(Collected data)

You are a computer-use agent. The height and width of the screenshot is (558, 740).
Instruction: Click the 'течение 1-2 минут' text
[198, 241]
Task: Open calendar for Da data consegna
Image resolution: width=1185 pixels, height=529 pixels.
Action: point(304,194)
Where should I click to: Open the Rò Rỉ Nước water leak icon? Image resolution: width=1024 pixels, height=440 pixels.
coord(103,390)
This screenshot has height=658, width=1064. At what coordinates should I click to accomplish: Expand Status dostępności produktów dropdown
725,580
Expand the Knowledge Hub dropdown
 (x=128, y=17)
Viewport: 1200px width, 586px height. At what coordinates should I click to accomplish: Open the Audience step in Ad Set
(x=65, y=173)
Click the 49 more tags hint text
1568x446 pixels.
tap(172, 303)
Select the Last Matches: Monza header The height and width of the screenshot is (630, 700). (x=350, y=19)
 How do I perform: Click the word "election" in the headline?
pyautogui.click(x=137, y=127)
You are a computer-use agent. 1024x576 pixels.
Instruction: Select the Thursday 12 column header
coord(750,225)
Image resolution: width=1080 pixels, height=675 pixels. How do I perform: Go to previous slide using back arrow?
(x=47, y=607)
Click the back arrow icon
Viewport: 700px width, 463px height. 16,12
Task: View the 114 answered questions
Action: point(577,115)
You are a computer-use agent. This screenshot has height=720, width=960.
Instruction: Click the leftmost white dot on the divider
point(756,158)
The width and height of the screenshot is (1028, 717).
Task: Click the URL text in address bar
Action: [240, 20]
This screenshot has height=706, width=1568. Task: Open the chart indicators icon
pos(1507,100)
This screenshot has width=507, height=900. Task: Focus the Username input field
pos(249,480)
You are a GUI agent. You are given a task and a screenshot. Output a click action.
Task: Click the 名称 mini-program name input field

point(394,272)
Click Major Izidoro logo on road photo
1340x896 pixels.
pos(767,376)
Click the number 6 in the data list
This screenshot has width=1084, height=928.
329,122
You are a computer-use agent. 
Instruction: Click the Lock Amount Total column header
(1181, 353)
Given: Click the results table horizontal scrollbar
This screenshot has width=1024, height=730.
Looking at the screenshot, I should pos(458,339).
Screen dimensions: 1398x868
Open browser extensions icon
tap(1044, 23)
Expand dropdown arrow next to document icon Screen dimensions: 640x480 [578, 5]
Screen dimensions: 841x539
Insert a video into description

Requirement: Each record is to be repeated word for word, with none skipped.

The completed task:
You are a computer-use agent. The height and width of the screenshot is (558, 740).
Instruction: Click the 'течение 1-2 минут' text
[198, 241]
Task: Open calendar for Da data consegna
Image resolution: width=1185 pixels, height=529 pixels.
Action: point(304,194)
Where should I click to: Open the Rò Rỉ Nước water leak icon? Image resolution: width=1024 pixels, height=440 pixels.
coord(103,390)
This screenshot has height=658, width=1064. At what coordinates should I click to accomplish: Expand Status dostępności produktów dropdown
725,580
Expand the Knowledge Hub dropdown
 (x=128, y=17)
Viewport: 1200px width, 586px height. At what coordinates should I click to accomplish: Open the Audience step in Ad Set
(x=65, y=173)
Click the 49 more tags hint text
1568x446 pixels.
tap(172, 303)
Select the Last Matches: Monza header The height and width of the screenshot is (630, 700). (x=350, y=19)
 How do I perform: Click the word "election" in the headline?
pyautogui.click(x=137, y=127)
You are a computer-use agent. 1024x576 pixels.
Instruction: Select the Thursday 12 column header
coord(750,225)
Image resolution: width=1080 pixels, height=675 pixels. How do I perform: Go to previous slide using back arrow?
(x=47, y=607)
Click the back arrow icon
Viewport: 700px width, 463px height. 16,12
Task: View the 114 answered questions
Action: point(577,115)
You are a computer-use agent. This screenshot has height=720, width=960.
Instruction: Click the leftmost white dot on the divider
point(756,158)
The width and height of the screenshot is (1028, 717).
Task: Click the URL text in address bar
Action: [240, 20]
This screenshot has height=706, width=1568. Task: Open the chart indicators icon
pos(1507,100)
This screenshot has width=507, height=900. Task: Focus the Username input field
pos(249,480)
You are a GUI agent. You are given a task and a screenshot. Output a click action.
Task: Click the 名称 mini-program name input field

point(394,272)
Click Major Izidoro logo on road photo
1340x896 pixels.
pos(767,376)
Click the number 6 in the data list
This screenshot has width=1084, height=928.
329,122
You are a computer-use agent. 
Instruction: Click the Lock Amount Total column header
(1181, 353)
Given: Click the results table horizontal scrollbar
This screenshot has width=1024, height=730.
Looking at the screenshot, I should pos(458,339).
Screen dimensions: 1398x868
Open browser extensions icon
tap(1044, 23)
Expand dropdown arrow next to document icon Screen dimensions: 640x480 [578, 5]
Screen dimensions: 841x539
Insert a video into description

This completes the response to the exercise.